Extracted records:
------------------------------------------------

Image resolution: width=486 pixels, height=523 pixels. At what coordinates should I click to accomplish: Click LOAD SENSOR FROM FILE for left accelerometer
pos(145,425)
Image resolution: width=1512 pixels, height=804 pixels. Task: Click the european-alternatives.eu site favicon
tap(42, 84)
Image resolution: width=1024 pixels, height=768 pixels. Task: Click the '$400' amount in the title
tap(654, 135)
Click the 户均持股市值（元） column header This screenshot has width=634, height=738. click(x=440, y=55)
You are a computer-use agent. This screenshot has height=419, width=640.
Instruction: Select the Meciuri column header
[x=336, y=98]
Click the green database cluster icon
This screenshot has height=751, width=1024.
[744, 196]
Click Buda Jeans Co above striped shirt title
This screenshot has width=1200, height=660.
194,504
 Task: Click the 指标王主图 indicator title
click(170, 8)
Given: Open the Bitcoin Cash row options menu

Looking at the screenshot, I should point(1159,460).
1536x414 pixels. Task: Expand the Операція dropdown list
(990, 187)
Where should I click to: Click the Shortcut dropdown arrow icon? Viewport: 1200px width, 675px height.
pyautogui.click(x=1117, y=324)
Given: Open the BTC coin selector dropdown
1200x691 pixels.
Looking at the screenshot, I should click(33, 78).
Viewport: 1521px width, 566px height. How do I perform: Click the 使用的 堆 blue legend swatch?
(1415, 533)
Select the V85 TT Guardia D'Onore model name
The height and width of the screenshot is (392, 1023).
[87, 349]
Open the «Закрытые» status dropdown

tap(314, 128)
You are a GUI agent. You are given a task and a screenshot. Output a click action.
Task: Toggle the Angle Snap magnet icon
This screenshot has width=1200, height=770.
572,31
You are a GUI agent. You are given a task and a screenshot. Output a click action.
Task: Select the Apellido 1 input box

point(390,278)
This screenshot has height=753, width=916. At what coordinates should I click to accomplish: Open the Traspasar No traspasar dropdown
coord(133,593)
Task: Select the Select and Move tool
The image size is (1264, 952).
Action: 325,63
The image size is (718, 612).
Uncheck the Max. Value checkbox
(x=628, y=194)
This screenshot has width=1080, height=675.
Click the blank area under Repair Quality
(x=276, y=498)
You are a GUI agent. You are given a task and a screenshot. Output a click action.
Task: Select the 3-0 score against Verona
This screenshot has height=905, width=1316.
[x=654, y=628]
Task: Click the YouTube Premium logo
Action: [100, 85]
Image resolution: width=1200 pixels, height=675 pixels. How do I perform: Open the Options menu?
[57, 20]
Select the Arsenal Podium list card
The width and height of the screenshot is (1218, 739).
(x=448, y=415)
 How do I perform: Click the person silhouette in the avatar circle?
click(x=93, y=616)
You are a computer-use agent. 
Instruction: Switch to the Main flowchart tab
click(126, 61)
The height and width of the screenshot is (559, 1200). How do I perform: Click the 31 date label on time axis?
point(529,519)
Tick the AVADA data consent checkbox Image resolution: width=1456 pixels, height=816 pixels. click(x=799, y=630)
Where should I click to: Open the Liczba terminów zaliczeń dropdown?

------------------------------------------------

TASK DESCRIPTION:
Return the data from the top line through the bottom line exactly.

ANSWER SECTION:
Image resolution: width=486 pixels, height=523 pixels. At what coordinates should I click to accomplish: Click LOAD SENSOR FROM FILE for left accelerometer
pos(145,425)
Image resolution: width=1512 pixels, height=804 pixels. Task: Click the european-alternatives.eu site favicon
tap(42, 84)
Image resolution: width=1024 pixels, height=768 pixels. Task: Click the '$400' amount in the title
tap(654, 135)
Click the 户均持股市值（元） column header This screenshot has width=634, height=738. click(x=440, y=55)
You are a computer-use agent. This screenshot has height=419, width=640.
Instruction: Select the Meciuri column header
[x=336, y=98]
Click the green database cluster icon
This screenshot has height=751, width=1024.
[744, 196]
Click Buda Jeans Co above striped shirt title
This screenshot has width=1200, height=660.
194,504
 Task: Click the 指标王主图 indicator title
click(170, 8)
Given: Open the Bitcoin Cash row options menu

Looking at the screenshot, I should point(1159,460).
1536x414 pixels. Task: Expand the Операція dropdown list
(990, 187)
Where should I click to: Click the Shortcut dropdown arrow icon? Viewport: 1200px width, 675px height.
pyautogui.click(x=1117, y=324)
Given: Open the BTC coin selector dropdown
1200x691 pixels.
Looking at the screenshot, I should click(33, 78).
Viewport: 1521px width, 566px height. How do I perform: Click the 使用的 堆 blue legend swatch?
(1415, 533)
Select the V85 TT Guardia D'Onore model name
The height and width of the screenshot is (392, 1023).
[87, 349]
Open the «Закрытые» status dropdown

tap(314, 128)
You are a GUI agent. You are given a task and a screenshot. Output a click action.
Task: Toggle the Angle Snap magnet icon
This screenshot has width=1200, height=770.
572,31
You are a GUI agent. You are given a task and a screenshot. Output a click action.
Task: Select the Apellido 1 input box

point(390,278)
This screenshot has height=753, width=916. At what coordinates should I click to accomplish: Open the Traspasar No traspasar dropdown
coord(133,593)
Task: Select the Select and Move tool
The image size is (1264, 952).
Action: 325,63
The image size is (718, 612).
Uncheck the Max. Value checkbox
(x=628, y=194)
This screenshot has width=1080, height=675.
Click the blank area under Repair Quality
(x=276, y=498)
You are a GUI agent. You are given a task and a screenshot. Output a click action.
Task: Select the 3-0 score against Verona
This screenshot has height=905, width=1316.
[x=654, y=628]
Task: Click the YouTube Premium logo
Action: [100, 85]
Image resolution: width=1200 pixels, height=675 pixels. How do I perform: Open the Options menu?
[57, 20]
Select the Arsenal Podium list card
The width and height of the screenshot is (1218, 739).
(x=448, y=415)
 How do I perform: Click the person silhouette in the avatar circle?
click(x=93, y=616)
You are a computer-use agent. 
Instruction: Switch to the Main flowchart tab
click(126, 61)
The height and width of the screenshot is (559, 1200). How do I perform: Click the 31 date label on time axis?
point(529,519)
Tick the AVADA data consent checkbox Image resolution: width=1456 pixels, height=816 pixels. click(x=799, y=630)
Where should I click to: Open the Liczba terminów zaliczeń dropdown?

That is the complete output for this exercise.